I’m using a MongoDB database to keep track of analytics for an application. I’m writing a Clojure application (using clj-time and Monger) to get data out of the database.
I have a collection containing records like
{"_id": ObjectId(...),
timestamp: ISODate("2013-06-01T15:18:37Z"),
device: "04dbf04b6dc0d0a4fd383967b3dc62f50111e07e"}
Each different device
represents a different user of my service. What I’d like to do is to find out how many (unique) users I have each day, but with the caveat that I’d like “day” to refer specifically to the US/Central time zone, taking daylight saving into account. (If that weren’t a requirement I think I could just do something like a $group
and then a distinct
.)
Here’s what I’ve been doing:
(ns analytics.reporting
(:use [monger.core :only [connect! connect set-db! get-db]]
monger.operators
clj-time.core
clj-time.periodic
clj-time.format)
(:require [monger.collection :as mc]))
(defn to-central
[dt]
(from-time-zone dt (time-zone-for-id "America/Chicago")))
(defn count-distinct
[coll]
(count (distinct coll)))
(defn daily-usage
[ndays]
(let [midnights (map to-central
(reverse (for [offset (map days (range ndays))]

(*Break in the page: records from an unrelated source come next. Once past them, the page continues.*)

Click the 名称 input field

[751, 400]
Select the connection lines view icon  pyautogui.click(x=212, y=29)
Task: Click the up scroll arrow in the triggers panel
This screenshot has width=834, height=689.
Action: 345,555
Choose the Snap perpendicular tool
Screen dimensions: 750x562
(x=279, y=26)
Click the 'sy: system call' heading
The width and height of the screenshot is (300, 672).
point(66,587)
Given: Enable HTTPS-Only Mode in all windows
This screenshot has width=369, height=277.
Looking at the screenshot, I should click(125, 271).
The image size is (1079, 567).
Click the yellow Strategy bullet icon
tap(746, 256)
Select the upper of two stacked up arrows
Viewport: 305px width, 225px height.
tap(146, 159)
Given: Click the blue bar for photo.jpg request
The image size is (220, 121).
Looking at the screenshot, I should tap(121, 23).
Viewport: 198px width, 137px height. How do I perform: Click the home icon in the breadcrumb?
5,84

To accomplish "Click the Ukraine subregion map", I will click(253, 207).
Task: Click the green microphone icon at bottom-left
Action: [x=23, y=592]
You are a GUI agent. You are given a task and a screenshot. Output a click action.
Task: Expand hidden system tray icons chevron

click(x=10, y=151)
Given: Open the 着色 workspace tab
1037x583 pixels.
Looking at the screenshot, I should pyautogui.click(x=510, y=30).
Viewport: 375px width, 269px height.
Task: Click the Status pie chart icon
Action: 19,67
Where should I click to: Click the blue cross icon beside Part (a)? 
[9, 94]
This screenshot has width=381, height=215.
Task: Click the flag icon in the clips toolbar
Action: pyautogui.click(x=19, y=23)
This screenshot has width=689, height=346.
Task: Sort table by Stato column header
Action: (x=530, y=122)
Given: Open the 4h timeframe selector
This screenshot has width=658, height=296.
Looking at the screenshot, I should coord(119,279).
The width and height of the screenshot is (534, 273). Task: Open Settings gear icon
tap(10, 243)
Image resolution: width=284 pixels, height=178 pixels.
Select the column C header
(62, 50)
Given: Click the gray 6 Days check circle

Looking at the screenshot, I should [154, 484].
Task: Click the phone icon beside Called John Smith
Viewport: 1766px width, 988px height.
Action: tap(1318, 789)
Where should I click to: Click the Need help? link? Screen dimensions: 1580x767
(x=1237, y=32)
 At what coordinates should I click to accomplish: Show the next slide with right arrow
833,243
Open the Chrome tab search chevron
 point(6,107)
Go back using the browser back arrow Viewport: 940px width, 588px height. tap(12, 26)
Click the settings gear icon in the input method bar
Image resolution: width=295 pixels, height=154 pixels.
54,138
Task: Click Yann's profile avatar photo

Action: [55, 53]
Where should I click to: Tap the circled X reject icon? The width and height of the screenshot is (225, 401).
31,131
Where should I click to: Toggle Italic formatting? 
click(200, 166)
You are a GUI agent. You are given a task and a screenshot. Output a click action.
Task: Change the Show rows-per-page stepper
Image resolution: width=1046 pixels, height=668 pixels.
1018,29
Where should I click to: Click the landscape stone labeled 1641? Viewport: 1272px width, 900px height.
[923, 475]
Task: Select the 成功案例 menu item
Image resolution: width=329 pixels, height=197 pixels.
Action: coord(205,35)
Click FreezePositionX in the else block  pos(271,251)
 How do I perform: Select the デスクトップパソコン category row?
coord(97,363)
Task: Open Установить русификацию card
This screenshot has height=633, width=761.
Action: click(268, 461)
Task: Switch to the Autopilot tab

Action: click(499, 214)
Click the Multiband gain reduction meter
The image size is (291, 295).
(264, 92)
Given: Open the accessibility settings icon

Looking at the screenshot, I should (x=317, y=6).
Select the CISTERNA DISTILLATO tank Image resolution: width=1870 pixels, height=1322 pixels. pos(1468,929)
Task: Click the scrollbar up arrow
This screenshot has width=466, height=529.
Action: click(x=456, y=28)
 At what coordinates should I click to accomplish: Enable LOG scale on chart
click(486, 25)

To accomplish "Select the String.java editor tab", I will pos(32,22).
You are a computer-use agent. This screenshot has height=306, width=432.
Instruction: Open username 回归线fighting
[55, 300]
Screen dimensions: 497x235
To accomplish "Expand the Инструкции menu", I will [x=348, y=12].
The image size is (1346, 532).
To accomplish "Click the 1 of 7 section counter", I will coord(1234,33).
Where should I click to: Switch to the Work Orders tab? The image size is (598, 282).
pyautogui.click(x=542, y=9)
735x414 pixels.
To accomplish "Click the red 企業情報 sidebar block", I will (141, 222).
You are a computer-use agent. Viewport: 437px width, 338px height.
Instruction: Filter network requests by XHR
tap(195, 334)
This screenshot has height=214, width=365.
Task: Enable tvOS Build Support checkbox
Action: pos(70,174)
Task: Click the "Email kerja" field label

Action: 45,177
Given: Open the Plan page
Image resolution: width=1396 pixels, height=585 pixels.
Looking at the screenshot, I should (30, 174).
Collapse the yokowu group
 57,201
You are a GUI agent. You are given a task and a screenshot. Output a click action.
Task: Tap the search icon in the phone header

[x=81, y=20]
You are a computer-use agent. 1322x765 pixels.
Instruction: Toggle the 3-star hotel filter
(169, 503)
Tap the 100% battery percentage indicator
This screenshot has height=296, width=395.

(minus (to-central (today-at 0 0)) offset))))
by-day (for [midnight midnights]
(mc/find-maps "devices" {:timestamp {$gte midnight $lt (plus midnight (days 1))}}))
devices-by-day (map #(map :device %) by-day)
distinct-devices-by-day (map count-distinct devices-by-day)]
distinct-devices-by-day))
If you can’t read Clojure, this basically says: get a list of the most recent n midnights in the Central time zone, and then run Mongo queries to find all of the records between each successive pair of midnights. Then, count the number of distinct device
s within each day.
Here’s what I don’t like about this approach:
- Running a separate query for each day (I usually look at 30 days at a time) feels wrong; this is something that should be done on the database side instead of the application side.
- Counting the distinct
device
s should also be done by the database. - My server is set to the UTC time zone, so if it’s after midnight in UTC but before midnight in Central time, the last entry in this list will always be zero. This is easy enough to patch over, but I’d prefer a solution smart enough to prevent it in the first place.
- This entire function takes about 500ms to run. That isn’t awful—I’m the only one who runs the query, and only once or twice per day—but it seems like the operation shouldn’t take that long.
Is there a way I can shove more of this logic into the MongoDB query?